Use What You Know: Causal Foundation Models with Partial Graphs
Arik Reuter, Anish Dhir, Cristiana Diaconu, Jake Robertson, Ole Ossen, Frank Hutter, Adrian Weller, Mark van der Wilk, Bernhard Schölkopf
TL;DR
This work tackles the challenge of incorporating domain knowledge into Causal Foundation Models (CFMs) to improve causal effect estimation. It proposes conditioning CFMs on partial ancestral information via partially known ancestor matrices (PAMs) and presents architectures that combine attention biasing with graph convolution to leverage this structure.

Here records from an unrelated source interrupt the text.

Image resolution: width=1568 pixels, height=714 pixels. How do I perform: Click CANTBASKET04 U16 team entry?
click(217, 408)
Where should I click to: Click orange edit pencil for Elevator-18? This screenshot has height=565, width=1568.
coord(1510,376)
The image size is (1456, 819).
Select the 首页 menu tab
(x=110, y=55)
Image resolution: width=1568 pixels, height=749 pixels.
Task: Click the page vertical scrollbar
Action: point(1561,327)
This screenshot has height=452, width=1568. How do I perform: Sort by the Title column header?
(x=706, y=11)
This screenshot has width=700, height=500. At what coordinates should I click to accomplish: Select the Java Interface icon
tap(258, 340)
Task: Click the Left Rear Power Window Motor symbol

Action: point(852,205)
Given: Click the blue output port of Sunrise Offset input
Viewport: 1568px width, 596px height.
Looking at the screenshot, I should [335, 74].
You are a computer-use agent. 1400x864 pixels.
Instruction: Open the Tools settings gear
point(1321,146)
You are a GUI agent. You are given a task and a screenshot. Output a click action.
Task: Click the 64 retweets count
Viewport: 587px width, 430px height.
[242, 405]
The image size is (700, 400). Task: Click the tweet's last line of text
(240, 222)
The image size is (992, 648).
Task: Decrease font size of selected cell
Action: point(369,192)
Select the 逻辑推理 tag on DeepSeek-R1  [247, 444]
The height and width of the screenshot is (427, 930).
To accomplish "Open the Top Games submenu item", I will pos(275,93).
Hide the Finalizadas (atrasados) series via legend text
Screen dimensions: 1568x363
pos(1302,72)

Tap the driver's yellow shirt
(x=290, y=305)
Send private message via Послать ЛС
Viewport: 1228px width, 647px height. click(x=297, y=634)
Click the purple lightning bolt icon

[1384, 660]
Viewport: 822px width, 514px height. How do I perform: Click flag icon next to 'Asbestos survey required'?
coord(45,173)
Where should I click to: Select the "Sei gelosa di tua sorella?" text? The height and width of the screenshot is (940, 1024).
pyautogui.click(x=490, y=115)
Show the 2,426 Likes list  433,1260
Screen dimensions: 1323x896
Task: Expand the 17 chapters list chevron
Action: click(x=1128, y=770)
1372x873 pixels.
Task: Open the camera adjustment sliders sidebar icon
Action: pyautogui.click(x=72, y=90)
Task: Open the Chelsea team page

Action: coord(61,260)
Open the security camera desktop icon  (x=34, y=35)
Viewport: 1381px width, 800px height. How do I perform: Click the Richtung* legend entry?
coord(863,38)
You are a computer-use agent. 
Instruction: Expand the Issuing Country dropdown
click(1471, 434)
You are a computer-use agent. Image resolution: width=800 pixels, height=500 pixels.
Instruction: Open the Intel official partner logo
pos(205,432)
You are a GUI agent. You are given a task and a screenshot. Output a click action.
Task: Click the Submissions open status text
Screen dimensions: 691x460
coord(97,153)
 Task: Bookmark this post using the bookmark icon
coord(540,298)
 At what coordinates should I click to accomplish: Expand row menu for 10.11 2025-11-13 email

Empirical results show that partial graph conditioning significantly improves predictions, with soft attention biasing often outperforming other strategies and enabling a single CFM to approach the performance of specialized, graph-specific models. The findings advance the goal of all-in-one CFMs capable of answering causal queries in a data-driven, knowledge-informed manner, with practical benefits for complex and semi-synthetic benchmarks.
Abstract
Estimating causal quantities traditionally relies on bespoke estimators tailored to specific assumptions. Recently proposed Causal Foundation Models (CFMs) promise a more unified approach by amortising causal discovery and inference in a single step. However, in their current state, they do not allow for the incorporation of any domain knowledge, which can lead to suboptimal predictions. We bridge this gap by introducing methods to condition CFMs on causal information, such as the causal graph or more readily available ancestral information. When access to complete causal graph information is too strict a requirement, our approach also effectively leverages partial causal information. We systematically evaluate conditioning strategies and find that injecting learnable biases into the attention mechanism is the most effective method to utilise full and partial causal information. Our experiments show that this conditioning allows a general-purpose CFM to match the performance of specialised models trained on specific causal structures. Overall, our approach addresses a central hurdle on the path towards all-in-one causal foundation models: the capability to answer causal queries in a data-driven manner while effectively leveraging any amount of domain expertise.